Directions for this task: Please render the records, from the start through the line containing "Action: [x=1059, y=202]", as a two-column CSV with the headers request and answer. Give one row per record, with its text and its answer each in a single quoted field and any line breaks replaced by spaces.

Data section:
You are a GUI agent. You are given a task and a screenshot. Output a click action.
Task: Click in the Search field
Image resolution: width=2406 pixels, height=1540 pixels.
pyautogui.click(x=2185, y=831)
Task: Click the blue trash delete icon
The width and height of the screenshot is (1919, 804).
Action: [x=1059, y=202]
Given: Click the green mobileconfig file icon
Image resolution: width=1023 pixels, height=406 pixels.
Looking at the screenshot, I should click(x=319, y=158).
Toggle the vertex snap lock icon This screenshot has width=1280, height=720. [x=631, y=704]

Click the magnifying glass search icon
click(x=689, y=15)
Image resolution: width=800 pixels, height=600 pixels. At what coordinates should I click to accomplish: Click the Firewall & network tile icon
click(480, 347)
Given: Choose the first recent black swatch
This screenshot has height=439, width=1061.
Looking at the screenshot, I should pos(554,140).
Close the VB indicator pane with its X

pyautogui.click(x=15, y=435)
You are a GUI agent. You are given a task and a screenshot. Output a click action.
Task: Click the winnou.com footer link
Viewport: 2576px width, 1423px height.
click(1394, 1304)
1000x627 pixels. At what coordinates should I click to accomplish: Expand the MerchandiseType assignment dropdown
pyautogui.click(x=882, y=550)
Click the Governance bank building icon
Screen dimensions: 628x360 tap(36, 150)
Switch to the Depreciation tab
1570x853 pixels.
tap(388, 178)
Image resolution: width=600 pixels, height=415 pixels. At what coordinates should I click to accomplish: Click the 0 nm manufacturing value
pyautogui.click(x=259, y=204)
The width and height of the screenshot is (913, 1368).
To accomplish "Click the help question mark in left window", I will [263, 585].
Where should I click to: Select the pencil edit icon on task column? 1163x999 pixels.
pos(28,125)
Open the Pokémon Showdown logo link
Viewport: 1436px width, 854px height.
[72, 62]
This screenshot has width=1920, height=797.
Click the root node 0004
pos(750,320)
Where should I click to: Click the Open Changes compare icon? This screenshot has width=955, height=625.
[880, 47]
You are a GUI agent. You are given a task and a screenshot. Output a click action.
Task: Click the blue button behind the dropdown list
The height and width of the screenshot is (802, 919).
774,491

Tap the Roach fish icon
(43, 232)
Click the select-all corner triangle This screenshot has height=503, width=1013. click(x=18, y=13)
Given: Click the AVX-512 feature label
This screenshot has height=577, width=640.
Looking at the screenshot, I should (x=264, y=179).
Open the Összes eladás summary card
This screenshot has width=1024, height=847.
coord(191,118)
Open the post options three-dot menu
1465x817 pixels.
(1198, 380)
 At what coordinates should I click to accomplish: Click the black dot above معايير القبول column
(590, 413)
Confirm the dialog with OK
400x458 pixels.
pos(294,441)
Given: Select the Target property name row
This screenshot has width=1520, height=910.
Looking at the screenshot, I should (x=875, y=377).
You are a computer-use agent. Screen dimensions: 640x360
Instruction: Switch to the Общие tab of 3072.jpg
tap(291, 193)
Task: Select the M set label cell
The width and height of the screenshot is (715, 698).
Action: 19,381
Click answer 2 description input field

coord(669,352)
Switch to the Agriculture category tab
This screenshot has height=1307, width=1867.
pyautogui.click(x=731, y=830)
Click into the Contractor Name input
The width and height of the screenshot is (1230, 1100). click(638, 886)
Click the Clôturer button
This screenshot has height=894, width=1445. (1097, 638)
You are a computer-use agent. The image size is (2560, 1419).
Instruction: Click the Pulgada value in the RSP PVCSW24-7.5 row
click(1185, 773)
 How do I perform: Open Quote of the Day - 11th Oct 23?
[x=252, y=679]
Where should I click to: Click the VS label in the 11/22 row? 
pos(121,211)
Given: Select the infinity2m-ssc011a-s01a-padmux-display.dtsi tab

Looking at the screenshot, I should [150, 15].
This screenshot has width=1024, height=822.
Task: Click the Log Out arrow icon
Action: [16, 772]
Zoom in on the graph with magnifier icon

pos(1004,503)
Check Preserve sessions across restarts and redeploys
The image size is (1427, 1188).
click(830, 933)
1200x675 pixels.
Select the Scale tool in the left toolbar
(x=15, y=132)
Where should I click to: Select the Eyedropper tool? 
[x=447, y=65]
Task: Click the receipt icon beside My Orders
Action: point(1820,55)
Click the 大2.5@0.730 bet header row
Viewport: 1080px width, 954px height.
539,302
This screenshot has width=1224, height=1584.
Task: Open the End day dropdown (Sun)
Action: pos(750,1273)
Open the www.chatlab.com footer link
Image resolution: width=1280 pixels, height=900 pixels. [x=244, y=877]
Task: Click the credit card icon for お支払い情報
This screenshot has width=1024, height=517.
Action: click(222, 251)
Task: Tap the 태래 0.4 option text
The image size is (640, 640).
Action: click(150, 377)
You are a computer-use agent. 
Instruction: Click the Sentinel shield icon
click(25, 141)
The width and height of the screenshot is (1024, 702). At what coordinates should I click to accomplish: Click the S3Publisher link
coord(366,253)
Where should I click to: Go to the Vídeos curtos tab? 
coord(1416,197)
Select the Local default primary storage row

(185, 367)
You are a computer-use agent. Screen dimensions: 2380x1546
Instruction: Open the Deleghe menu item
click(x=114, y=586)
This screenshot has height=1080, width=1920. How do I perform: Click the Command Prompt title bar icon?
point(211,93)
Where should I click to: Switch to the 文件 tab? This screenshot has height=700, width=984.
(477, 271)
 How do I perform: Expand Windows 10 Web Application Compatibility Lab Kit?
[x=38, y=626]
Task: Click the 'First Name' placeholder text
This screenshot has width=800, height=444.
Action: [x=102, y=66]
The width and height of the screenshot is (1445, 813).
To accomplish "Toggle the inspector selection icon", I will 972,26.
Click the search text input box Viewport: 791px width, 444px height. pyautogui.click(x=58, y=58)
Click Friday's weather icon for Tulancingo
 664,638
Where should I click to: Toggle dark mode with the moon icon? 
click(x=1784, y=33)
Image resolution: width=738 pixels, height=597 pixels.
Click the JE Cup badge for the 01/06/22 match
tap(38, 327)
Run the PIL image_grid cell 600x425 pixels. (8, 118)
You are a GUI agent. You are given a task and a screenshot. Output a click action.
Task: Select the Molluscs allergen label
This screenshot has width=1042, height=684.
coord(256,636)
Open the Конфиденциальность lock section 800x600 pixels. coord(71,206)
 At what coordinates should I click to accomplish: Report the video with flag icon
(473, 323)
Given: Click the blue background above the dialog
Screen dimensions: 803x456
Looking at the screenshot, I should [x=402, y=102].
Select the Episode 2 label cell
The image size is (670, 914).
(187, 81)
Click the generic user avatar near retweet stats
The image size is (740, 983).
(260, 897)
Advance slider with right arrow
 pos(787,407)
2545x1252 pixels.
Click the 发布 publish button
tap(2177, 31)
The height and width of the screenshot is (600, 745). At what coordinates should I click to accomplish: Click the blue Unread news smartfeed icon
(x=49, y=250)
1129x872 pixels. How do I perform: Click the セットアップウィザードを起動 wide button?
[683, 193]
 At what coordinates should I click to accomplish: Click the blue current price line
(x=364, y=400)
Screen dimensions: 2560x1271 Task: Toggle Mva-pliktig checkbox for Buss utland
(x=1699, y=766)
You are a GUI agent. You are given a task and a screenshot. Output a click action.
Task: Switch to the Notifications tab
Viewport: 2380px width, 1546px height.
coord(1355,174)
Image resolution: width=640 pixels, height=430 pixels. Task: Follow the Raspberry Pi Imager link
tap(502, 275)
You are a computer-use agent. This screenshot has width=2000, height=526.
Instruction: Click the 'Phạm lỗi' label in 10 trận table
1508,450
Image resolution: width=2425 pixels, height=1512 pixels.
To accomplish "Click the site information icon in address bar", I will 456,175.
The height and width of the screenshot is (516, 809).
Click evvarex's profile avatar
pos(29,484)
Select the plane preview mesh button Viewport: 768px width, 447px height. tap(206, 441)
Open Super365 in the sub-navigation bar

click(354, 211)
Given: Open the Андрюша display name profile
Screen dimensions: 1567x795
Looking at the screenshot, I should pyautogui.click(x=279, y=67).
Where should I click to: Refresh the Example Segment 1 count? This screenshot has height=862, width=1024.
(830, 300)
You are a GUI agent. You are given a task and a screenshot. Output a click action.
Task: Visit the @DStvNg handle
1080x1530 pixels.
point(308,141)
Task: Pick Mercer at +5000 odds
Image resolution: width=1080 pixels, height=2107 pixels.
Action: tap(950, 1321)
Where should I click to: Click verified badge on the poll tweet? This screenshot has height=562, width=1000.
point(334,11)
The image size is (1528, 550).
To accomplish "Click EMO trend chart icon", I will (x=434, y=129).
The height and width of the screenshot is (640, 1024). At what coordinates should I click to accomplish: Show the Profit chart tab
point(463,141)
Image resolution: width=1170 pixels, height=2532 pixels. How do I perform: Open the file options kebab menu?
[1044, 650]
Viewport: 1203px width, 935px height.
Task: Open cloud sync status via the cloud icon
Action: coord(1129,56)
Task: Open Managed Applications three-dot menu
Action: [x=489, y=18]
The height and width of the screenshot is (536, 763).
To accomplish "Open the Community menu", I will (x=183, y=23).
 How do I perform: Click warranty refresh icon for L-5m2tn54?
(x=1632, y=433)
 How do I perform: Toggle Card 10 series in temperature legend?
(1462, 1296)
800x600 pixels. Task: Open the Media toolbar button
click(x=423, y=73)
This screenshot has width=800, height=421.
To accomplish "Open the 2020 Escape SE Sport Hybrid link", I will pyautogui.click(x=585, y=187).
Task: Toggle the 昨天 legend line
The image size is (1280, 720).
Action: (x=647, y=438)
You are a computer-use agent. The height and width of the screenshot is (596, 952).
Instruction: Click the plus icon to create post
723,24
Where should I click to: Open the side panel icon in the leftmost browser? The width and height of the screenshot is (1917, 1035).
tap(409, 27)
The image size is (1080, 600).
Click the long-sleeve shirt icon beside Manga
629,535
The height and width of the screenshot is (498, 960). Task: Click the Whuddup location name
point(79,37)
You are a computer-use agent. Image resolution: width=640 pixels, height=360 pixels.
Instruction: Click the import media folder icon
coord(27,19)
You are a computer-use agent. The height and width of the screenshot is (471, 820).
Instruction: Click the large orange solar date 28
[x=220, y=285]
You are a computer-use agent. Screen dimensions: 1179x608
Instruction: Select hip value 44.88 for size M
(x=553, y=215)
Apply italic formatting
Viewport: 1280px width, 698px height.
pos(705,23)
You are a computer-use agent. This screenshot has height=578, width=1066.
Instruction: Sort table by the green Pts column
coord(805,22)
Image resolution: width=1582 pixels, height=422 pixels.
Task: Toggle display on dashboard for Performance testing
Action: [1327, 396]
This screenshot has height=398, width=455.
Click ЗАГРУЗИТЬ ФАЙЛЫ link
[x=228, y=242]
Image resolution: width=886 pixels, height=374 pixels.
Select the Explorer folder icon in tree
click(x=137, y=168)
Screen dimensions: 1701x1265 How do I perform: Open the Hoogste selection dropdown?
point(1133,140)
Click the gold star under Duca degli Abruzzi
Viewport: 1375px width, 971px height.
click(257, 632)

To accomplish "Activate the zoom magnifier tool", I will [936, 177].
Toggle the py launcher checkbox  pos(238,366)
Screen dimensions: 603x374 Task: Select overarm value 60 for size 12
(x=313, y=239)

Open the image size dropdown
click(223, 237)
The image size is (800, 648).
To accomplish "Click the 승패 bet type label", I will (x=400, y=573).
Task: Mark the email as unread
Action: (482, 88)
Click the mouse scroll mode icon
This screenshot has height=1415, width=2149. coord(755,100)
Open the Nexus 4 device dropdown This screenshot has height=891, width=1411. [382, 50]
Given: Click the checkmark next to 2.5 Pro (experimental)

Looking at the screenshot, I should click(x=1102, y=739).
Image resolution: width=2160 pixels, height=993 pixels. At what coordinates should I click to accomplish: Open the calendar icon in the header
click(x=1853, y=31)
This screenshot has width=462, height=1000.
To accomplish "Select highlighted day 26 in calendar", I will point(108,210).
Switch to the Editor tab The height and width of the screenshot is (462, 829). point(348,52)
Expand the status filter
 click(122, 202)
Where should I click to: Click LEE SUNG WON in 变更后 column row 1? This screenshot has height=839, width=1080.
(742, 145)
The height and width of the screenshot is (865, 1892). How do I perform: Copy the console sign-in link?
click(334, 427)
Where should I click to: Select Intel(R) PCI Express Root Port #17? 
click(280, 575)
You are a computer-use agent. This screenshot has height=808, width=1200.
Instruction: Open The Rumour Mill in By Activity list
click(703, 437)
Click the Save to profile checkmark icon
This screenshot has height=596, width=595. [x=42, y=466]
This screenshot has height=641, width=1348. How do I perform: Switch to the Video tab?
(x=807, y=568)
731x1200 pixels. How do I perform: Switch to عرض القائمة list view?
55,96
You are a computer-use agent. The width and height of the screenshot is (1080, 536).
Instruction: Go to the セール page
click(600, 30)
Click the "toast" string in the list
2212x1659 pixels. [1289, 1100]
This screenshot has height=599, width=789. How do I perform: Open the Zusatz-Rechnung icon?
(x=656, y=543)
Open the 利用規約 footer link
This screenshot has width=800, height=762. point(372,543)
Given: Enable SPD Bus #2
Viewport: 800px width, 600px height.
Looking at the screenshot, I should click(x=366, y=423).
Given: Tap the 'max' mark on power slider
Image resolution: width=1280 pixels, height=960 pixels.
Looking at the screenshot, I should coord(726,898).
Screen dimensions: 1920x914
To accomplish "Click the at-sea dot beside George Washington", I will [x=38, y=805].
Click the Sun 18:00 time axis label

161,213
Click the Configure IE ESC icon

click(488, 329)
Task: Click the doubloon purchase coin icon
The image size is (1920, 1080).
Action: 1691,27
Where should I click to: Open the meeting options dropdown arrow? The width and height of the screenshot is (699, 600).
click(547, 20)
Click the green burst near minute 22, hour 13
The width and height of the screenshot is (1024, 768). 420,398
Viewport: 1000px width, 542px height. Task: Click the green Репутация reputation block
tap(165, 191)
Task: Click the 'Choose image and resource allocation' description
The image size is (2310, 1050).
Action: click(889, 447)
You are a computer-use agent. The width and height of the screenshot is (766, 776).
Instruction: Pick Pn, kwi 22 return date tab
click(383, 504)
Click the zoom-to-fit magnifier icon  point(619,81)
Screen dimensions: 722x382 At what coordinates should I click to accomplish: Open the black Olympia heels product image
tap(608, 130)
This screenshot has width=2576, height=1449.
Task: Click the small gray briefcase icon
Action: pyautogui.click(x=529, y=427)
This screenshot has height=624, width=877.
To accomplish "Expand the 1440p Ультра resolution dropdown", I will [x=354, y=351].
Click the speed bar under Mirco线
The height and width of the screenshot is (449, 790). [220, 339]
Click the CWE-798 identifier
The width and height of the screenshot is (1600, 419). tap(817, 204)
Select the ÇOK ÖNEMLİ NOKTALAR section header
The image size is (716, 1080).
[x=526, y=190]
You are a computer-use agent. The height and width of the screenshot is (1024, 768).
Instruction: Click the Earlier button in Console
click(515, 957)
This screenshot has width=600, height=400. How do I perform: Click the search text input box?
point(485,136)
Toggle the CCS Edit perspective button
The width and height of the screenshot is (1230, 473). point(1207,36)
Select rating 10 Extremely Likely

Task output:
request,answer
"You are a GUI agent. You are given a task and a screenshot. Output a click action. Task: Click in the Search field Image resolution: width=2406 pixels, height=1540 pixels.","pyautogui.click(x=2185, y=831)"
"Task: Click the blue trash delete icon The width and height of the screenshot is (1919, 804).","Action: [x=1059, y=202]"